→ Istruzioni
Inserisci in una tabella Markdown le voci dalla riga che contiene "How do I perform: Click" alla riga che contiene "Looking at the screenshot, I should 60,210.", entrambe incluse, tralasciando le righe vuote. Usa le colonne Numero, per il numero progressivo della riga, e Testo, per la riga stessa.

→ Elenco delle voci
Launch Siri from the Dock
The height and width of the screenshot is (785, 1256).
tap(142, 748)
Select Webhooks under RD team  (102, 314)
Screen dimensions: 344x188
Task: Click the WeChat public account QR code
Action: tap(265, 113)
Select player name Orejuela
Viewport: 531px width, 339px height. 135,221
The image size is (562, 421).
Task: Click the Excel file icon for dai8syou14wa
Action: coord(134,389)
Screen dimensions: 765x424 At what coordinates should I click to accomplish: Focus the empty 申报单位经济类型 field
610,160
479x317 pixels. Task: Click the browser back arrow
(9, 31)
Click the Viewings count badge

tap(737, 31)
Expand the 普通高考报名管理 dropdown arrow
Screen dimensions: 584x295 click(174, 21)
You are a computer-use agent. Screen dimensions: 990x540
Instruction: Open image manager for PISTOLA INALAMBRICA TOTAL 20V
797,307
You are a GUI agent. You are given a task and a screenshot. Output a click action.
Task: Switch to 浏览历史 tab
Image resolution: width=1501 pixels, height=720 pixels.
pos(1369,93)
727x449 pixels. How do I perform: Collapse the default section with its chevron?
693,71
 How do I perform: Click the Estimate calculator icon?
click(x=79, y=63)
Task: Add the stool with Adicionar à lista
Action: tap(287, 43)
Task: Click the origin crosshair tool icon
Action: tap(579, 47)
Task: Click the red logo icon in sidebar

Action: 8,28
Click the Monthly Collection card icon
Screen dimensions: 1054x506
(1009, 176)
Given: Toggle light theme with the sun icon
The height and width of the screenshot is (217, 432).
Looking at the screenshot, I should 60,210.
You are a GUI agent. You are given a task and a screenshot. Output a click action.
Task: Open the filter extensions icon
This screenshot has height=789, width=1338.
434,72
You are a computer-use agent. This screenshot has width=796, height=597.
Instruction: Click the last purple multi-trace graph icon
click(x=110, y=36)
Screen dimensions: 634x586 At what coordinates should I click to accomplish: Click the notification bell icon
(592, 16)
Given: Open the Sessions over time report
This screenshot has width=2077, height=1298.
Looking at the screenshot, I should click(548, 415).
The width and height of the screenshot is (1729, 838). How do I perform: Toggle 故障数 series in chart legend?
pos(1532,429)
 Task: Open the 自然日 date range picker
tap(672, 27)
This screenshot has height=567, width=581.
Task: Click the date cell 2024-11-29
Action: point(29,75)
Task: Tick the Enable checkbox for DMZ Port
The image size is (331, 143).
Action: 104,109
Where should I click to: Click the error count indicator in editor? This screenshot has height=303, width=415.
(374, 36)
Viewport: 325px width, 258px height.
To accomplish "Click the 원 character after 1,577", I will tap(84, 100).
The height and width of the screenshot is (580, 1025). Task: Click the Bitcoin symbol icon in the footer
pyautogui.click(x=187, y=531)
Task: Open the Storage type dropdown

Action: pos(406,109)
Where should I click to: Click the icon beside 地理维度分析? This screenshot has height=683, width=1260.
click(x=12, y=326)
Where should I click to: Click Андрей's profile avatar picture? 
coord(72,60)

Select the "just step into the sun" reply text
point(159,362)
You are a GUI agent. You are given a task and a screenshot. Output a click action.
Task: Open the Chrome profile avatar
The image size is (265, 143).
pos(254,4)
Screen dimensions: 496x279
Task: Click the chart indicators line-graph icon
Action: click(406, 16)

→ Risposta
| Numero | Testo |
|---|---|
| 1 |  How do I perform: Click the Estimate calculator icon? |
| 2 | click(x=79, y=63) |
| 3 | Task: Add the stool with Adicionar à lista |
| 4 | Action: tap(287, 43) |
| 5 | Task: Click the origin crosshair tool icon |
| 6 | Action: tap(579, 47) |
| 7 | Task: Click the red logo icon in sidebar |
| 8 | Action: 8,28 |
| 9 | Click the Monthly Collection card icon |
| 10 | Screen dimensions: 1054x506 |
| 11 | (1009, 176) |
| 12 | Given: Toggle light theme with the sun icon |
| 13 | The height and width of the screenshot is (217, 432). |
| 14 | Looking at the screenshot, I should 60,210. |